How many of you where surprised when they woke up on May 25th to find the world hadn’t collapsed? The days (weeks) leading up to the day that GDPR came into effect where characterized by a lot of buzzing that almost reminded me (yep, I’m that old…) about the Y2K craze of December 1999 when everyone seemed to fear a collapse of all computer systems because they would reset their clocks to the year 0 instead of 2000.
One of the things that really changed on May 25 was that we stopped receiving tons of mails begging you to please subscribe (we’ve also send a couple of these…). Another one is that you started seeing numerous misunderstandings about what you are still allowed to do under GDPR. Take for example a LinkedIn post we read of someone who was slapped on the wrist by a company he contacted via the contact form on their website. They claimed this wasn’t GDPR compliant because they didn’t gave him permission.

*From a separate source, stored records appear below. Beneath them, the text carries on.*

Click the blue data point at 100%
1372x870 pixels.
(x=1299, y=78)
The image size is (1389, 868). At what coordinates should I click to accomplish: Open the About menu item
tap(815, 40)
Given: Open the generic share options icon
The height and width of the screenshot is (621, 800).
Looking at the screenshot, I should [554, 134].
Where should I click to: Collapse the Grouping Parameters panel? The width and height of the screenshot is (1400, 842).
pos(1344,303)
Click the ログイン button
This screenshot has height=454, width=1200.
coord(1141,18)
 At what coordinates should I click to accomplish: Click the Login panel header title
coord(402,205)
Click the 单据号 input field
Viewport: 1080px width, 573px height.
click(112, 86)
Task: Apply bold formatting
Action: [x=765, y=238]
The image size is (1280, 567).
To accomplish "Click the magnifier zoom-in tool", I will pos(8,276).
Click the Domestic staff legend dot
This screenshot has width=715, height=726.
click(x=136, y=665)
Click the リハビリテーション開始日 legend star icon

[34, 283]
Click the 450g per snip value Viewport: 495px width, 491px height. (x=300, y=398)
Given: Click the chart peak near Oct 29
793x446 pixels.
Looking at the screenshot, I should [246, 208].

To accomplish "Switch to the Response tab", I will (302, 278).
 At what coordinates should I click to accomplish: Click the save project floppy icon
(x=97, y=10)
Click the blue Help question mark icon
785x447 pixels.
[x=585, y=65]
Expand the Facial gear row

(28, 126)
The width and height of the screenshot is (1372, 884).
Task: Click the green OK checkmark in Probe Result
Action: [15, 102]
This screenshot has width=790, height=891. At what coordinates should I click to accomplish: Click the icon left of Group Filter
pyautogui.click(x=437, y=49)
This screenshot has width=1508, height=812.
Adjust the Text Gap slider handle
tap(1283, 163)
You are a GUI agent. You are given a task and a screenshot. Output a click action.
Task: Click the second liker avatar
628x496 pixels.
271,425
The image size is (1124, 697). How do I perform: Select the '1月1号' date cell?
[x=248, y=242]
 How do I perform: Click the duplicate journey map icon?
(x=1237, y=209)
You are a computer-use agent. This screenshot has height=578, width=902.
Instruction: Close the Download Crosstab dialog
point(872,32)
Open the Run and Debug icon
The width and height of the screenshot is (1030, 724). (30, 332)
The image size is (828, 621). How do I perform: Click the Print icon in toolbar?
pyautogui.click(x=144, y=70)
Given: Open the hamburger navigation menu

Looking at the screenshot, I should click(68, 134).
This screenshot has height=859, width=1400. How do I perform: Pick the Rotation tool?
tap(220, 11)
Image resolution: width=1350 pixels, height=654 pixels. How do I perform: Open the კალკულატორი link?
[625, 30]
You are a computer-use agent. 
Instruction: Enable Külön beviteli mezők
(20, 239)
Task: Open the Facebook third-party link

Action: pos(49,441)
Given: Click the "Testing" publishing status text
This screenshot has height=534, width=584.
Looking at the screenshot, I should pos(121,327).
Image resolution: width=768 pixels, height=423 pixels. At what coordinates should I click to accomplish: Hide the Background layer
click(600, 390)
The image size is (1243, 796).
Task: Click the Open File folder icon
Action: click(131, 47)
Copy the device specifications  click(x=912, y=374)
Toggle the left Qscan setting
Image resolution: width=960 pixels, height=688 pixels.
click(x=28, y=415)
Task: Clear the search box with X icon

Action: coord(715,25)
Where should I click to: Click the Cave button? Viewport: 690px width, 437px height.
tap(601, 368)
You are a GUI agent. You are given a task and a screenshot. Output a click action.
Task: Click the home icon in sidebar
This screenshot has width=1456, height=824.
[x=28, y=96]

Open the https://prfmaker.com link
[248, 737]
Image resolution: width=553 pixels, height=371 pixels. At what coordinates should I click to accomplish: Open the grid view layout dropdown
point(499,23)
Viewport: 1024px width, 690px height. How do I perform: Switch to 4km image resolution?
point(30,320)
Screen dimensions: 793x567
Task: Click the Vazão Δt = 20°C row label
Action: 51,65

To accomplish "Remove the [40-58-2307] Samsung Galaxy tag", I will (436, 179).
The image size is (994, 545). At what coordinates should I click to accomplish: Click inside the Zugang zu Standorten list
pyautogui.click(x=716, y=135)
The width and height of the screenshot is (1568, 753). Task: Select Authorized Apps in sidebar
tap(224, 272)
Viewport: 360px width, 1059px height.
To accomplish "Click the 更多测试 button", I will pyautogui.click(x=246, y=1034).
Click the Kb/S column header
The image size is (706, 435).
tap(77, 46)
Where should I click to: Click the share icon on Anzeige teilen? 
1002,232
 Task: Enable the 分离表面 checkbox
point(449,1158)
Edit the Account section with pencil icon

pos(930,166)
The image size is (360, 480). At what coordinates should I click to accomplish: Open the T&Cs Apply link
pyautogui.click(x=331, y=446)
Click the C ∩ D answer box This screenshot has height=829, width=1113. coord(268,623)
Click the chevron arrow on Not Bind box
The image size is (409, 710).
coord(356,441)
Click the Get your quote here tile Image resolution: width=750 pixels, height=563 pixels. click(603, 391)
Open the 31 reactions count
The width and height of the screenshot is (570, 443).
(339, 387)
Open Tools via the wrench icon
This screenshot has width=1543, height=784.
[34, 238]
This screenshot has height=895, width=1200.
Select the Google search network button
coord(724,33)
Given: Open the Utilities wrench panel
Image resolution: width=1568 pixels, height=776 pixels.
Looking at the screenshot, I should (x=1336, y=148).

(read the myths below the illustration)
So we asked the GDPR experts at Privatum if they could help us to set right the most common misunderstandings about GDPR and Direct Marketing. Here is their top 5:
Myth 1: For every direct marketing action I undertake I need the explicit consent of the people I’m contacting
It’s a common misunderstanding that direct marketing always requires prior consent of the people you contact. Under three conditions you can send direct marketing without prior consent:
- the contact is a customer;
- the info you are sending is about products or services similar to those that you as a company are already providing;
- when you collect the digital contact details of the customer, you offer an easy and free way of prohibiting the use of this data.
If one of these conditions isn’t met, for example if the info you are mailing is about products or services that you don’t provide yourself, than you do need prior consent.
Myth 2: Direct mailing to prospects always requires prior consent
A prospect is a potential customer. If this prospect has shown a clear interest in the products or services you deliver, for example by completing the contact form on your website, than you are allowed to send this person direct mailing. You don’t need his prior consent.
In the past this was translated in Belgium into ‘Aanbeveling nr 02/2013 van 30 januari 2014 m.b.t. direct marketing en bescherming van persoonsgegevens (CO-AR-2012-0070)’ (ed. Recommendation number 02/2013 of January 30, 2014 concerning Direct Marketing and the Protection of Personal Data). This stated that not consent but justified interest can be considered as a basis for customer relation management towards own customers and prospects. In the UK a similar interpretation was made by the ICO (Information Commisioner’s Office).
Myth 3: GDPR applies to direct marketing send to an ‘info@’ address
GDPR applies to personal data, so all information about an identified or identifiable human being. An ‘info@’ mail address or the public phone number of a company isn’t considered as personal data which means GDPR doesn’t apply to these.
Myth 4: If you buy addresses from a data broker you are always allowed to use these for direct marketing
Under GDPR you are required to process personal data in a transparent, honest and righteous manner. This means the data broker must be able to demonstrate the data was acquired the way it should, that it was made clear the data was acquired to be sold for direct marketing use.
Myth 5: You need a double opt-in to get validated consent for sending direct marketing
A double opt-in means that an individual needs to confirm his email address before it can be added to a mailing list. For example: someone registers for a newsletter with his email address. This person receives a mail with a confirmation link he needs to click to register.
The GDPR sets a high standard for consent, which means it offers the individuals real choice and control. There are 4 criteria to uphold in order to have legally validated consent:
- Free will: there are no negative consequences for the individual if (s)he doesn’t give consent.
- Informed consent: the individual needs to be fully aware (s)he is giving consent and to what extent.
- Specific consent: if there are multiple uses of the acquired information (like newsletters, events, product launches,…), the individual needs to indicate which of these (s)he wants to receive.
- Consent needs to be given via a straightforward and conscious act, for example by ticking an empty box, clicking a button,…
Looking at these four criteria, a double opt-in isn’t required to get validated consent. Nonetheless there is the advantage of a double opt-in that you are reassured a valid email was entered.